# Which new Oberon are you ordering?



## hudsonam (Jan 13, 2010)

I think I might "need" the new wrap-around dragon.  What are you getting?


----------



## cloudyvisions (May 21, 2009)

I'm getting the new cloud dragon in red. Can't wait for it!

I was tempted to wait until the wrap around wave design was posted, but just fell in love with the new dragon!


----------



## Neo (Mar 30, 2009)

And I just ordered the black cloud dragon! I'm very excited about it


----------



## Ctychick (Jan 5, 2011)

Where can I see these? I don't see anything new on their website. Can you link me? Thanks!


----------



## Neo (Mar 30, 2009)

Here is the link to the new cloud dragon:

http://www.oberondesign.com/shop/cart.php?m=product_detail&p=1385

And the link to the new woodgrain:

http://www.oberondesign.com/shop/cart.php?m=product_detail&p=1386

Enjoy - and please let us know which one you order 

Oh and they will also have a new wraparound wave design coming out next week!


----------



## BlondeStylus (Jan 28, 2011)

I'm thinking I'm going to order the da Vinci in BLACK or maybe the Celtic one in black.  I think I've made up my mind on the black so I can co-ordinate skins with it easily.  I have 13 days to change my mind though, so who knows!  LOL


----------



## PG4003 (Patricia) (Jan 30, 2010)

That woodgrain one is certainly unique.


----------



## Seleya (Feb 25, 2011)

I had all but decided that my second Oberon cover was to be the gingko in red, and now they have a Chinese dragon out, not fair! 

I'm curious about the wraparound wave, but I think I'll need some time before considering a wave design.


----------



## mommacomet (Feb 15, 2011)

I just ordered the Celtic Hounds in wine on Wed.  Not sure how long it takes once its ordered but I am already antsy about getting it. LOL  I got my first Kindle on Wednesday and can't wait till I have a cover to know its protected.  Ordered 2 decalgirl skins as well and they should be here Monday.


----------



## Kelly (Michigan) (Dec 29, 2009)

I ordered Woodgrain-Chocolate


----------



## sparklemotion (Jan 13, 2011)

I didn't order one of the "new" designs, but I ordered the red ginkgo leaf earlier this week. I already have the da Vinci in saddle which I love, but I wanted to get one more and I really love the ginkgo leaf design. I'll use the ginkgo leaf in Spring and Summer probably. I love the red! I think it's so gorgeous.


----------



## corkyb (Apr 25, 2009)

I have the red Ginko on my Dx and I adore it.


----------



## SailorMerry (Dec 18, 2010)

Don't forget that there's a third design being released next week too! I like the cloud dragon, but not enough to buy another cover. I personally hope they release a phoenix design at some point- I looooove phoenixes.


----------



## StaceyHH (Sep 13, 2010)

Would definitely have ordered the Cloud Dragon, if I hadn't JUST bought my Sky Dragon a month ago. It's just gorgeous! I'm not sure how long I'll be able to resist it.  

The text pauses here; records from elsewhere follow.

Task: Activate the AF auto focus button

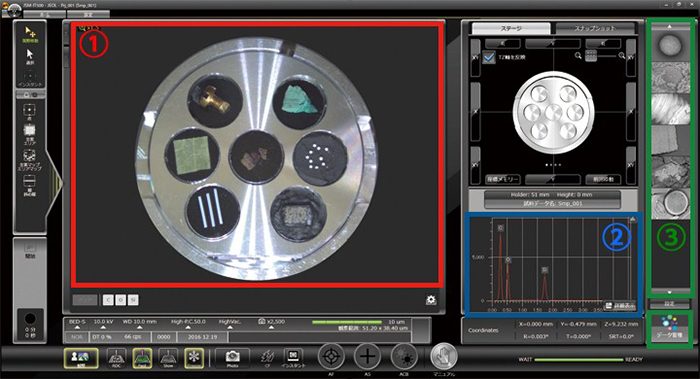Action: 331,356
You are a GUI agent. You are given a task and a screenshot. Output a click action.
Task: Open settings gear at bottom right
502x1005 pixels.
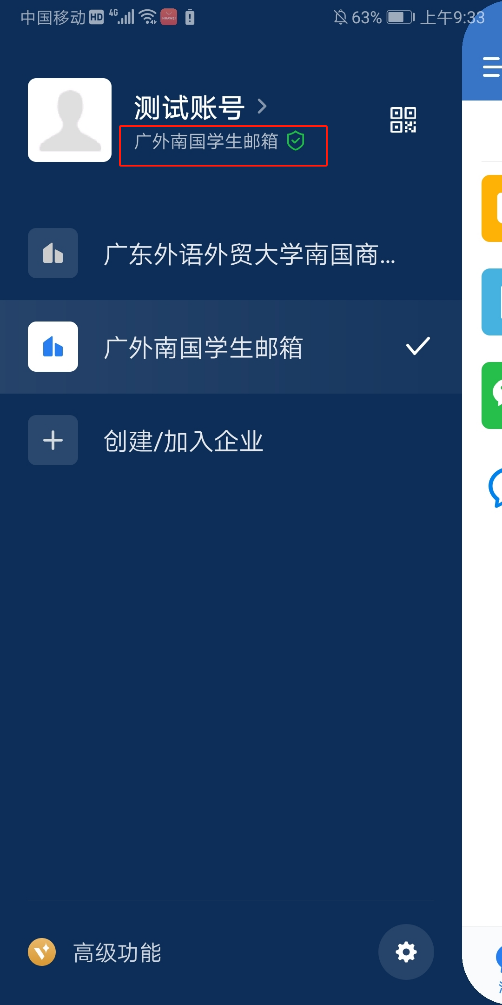[406, 952]
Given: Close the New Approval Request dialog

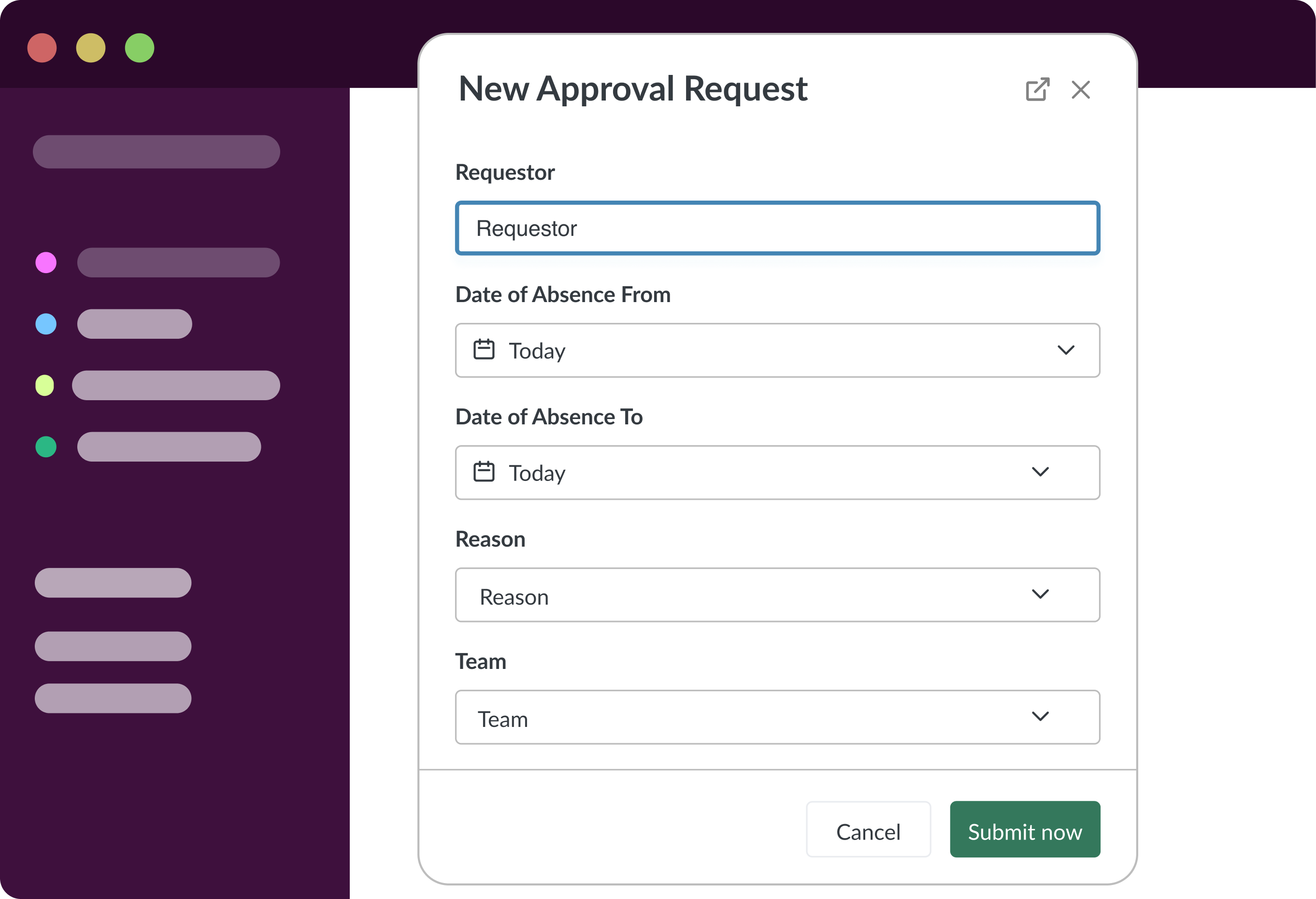Looking at the screenshot, I should click(1080, 89).
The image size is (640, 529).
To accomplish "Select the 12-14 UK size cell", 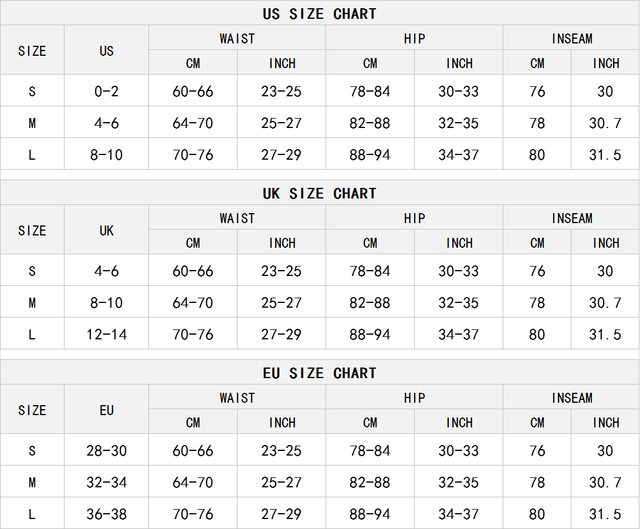I will [107, 335].
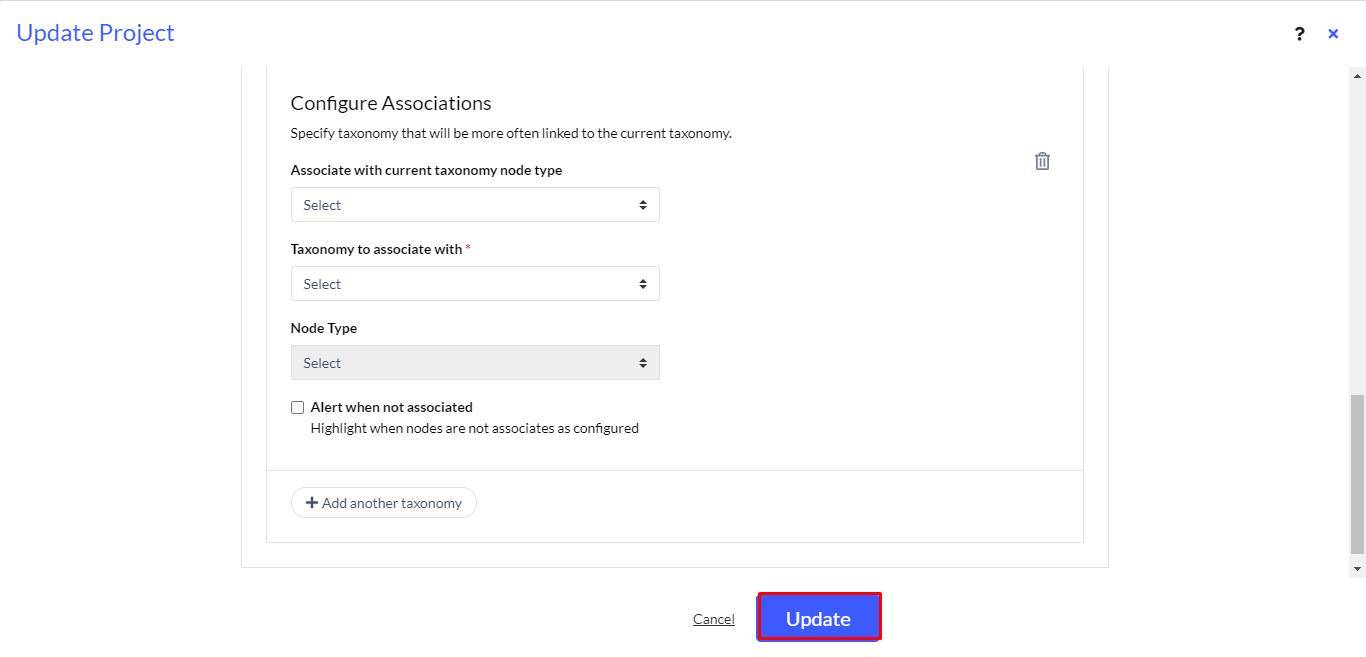Screen dimensions: 1366x657
Task: Close the Update Project dialog
Action: point(1333,34)
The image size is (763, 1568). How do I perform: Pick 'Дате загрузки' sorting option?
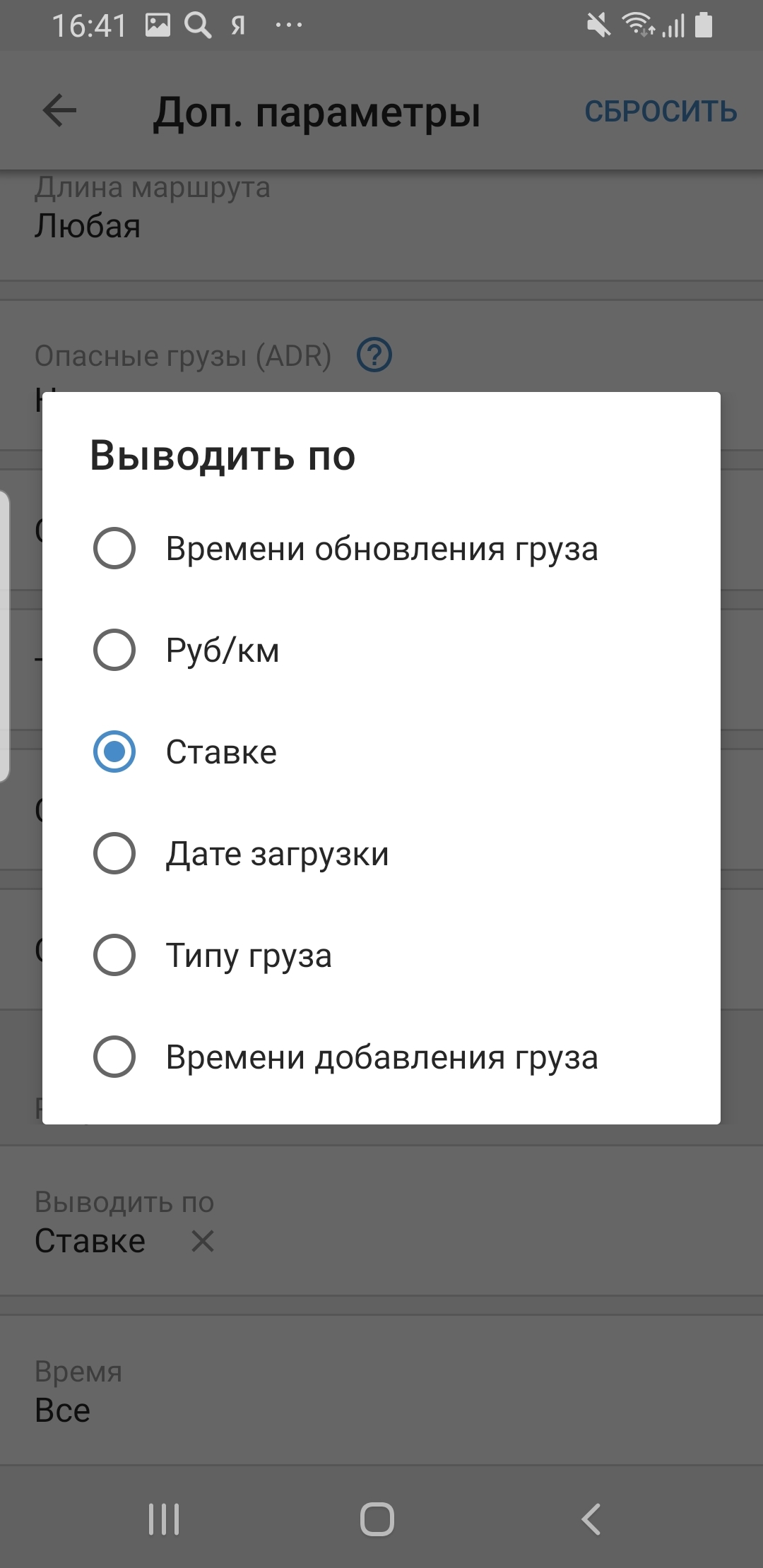(x=114, y=853)
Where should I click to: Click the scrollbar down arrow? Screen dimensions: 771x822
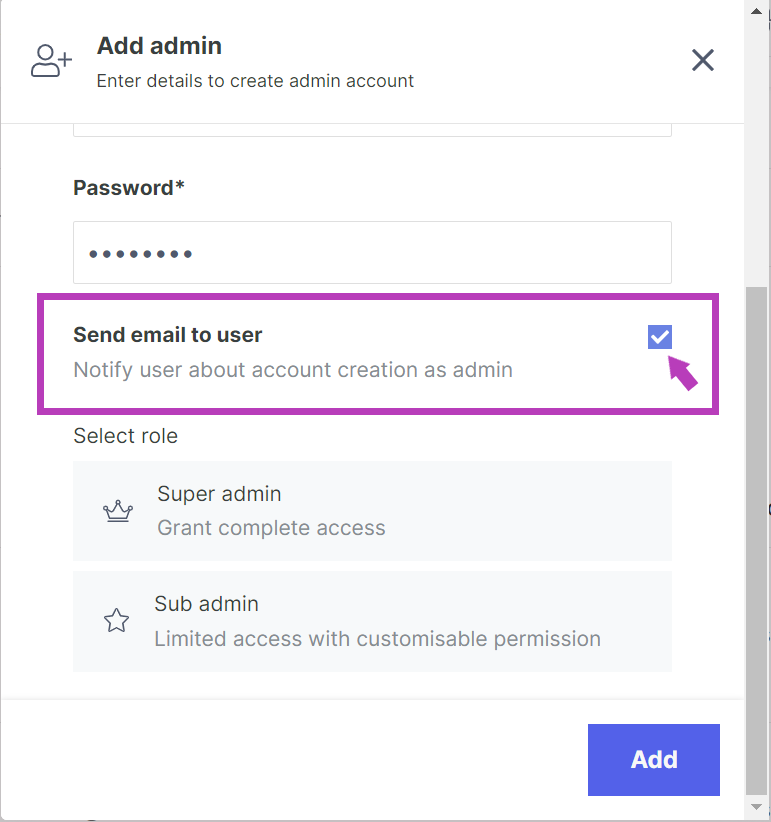(x=756, y=806)
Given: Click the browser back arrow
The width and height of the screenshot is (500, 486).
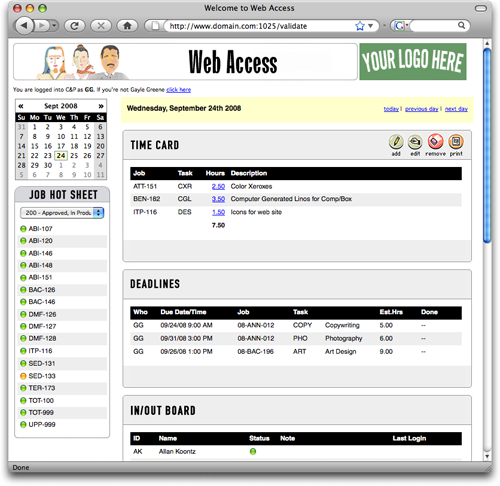Looking at the screenshot, I should [24, 26].
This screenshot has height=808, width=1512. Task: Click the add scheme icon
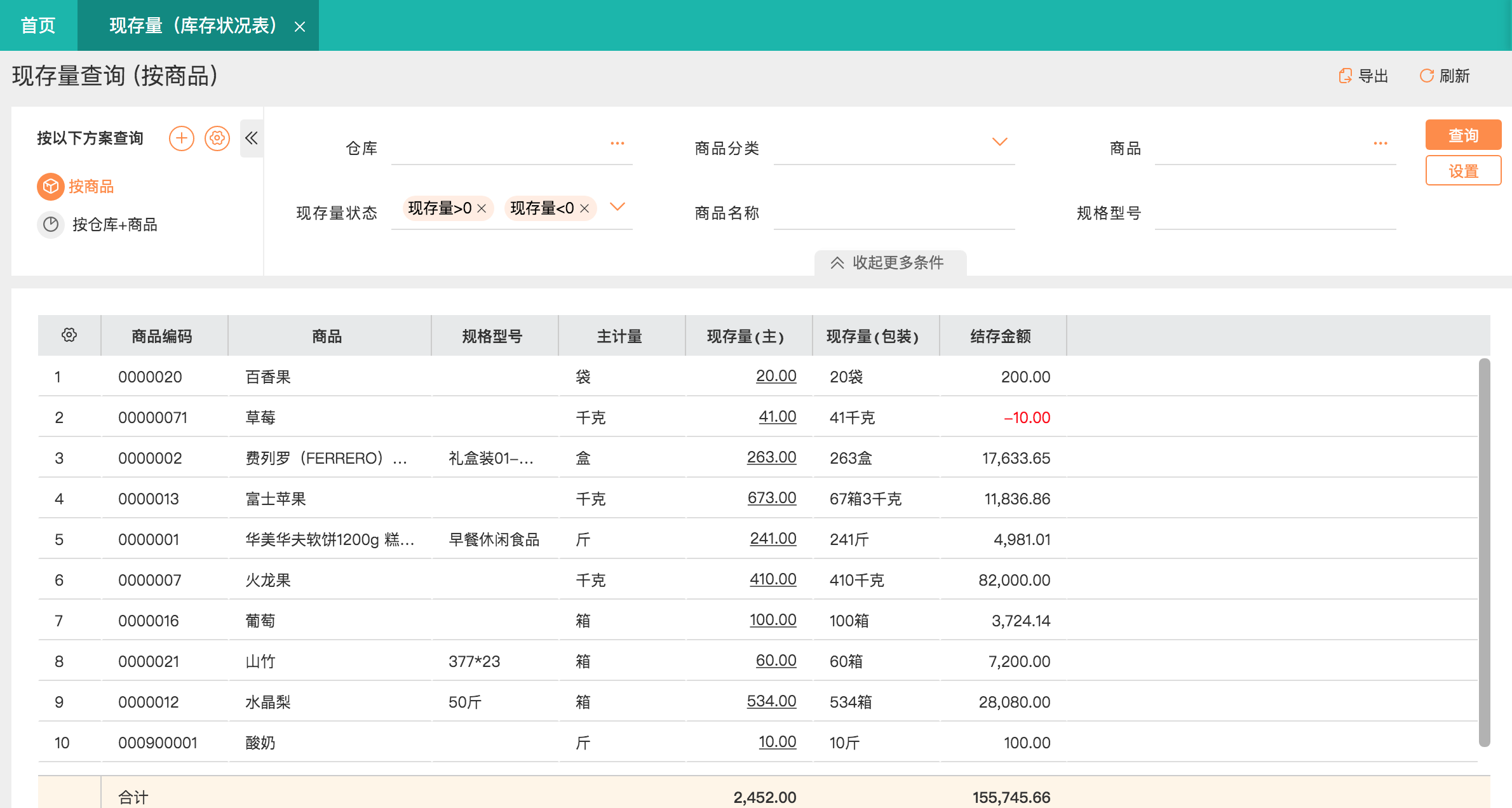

I'm still hoping they are going to come through with slipcases too.


----------



## cloudyvisions (May 21, 2009)

Yay! Mind just shipped today....can't wait for it to get here. Now I'm going to obsess over the tracking of where it is!


----------



## corkyb (Apr 25, 2009)

Sleeves by the end of the month.


----------



## Neo (Mar 30, 2009)

OK, I have to admit it, I'm getting antsy. I ordered my Cloud Dragon last Friday afternoon (I'm on the east coast, so late morning CA time), and it still hasn't shipped - which means I won't be getting it this week. I'm kind of crushed


----------



## sparklemotion (Jan 13, 2011)

Neo said:


> OK, I have to admit it, I'm getting antsy. I ordered my Cloud Dragon last Friday afternoon (I'm on the east coast, so late morning CA time), and it still hasn't shipped - which means I won't be getting it this week. I'm kind of crushed


I think it will ship any time now. I ordered mine on the 16th (last Wednesday) and it shipped yesterday, so yours should ship very shortly, I'd say.


----------



## Neo (Mar 30, 2009)

sparklemotion said:


> I think it will ship any time now. I ordered mine on the 16th (last Wednesday) and it shipped yesterday, so yours should ship very shortly, I'd say.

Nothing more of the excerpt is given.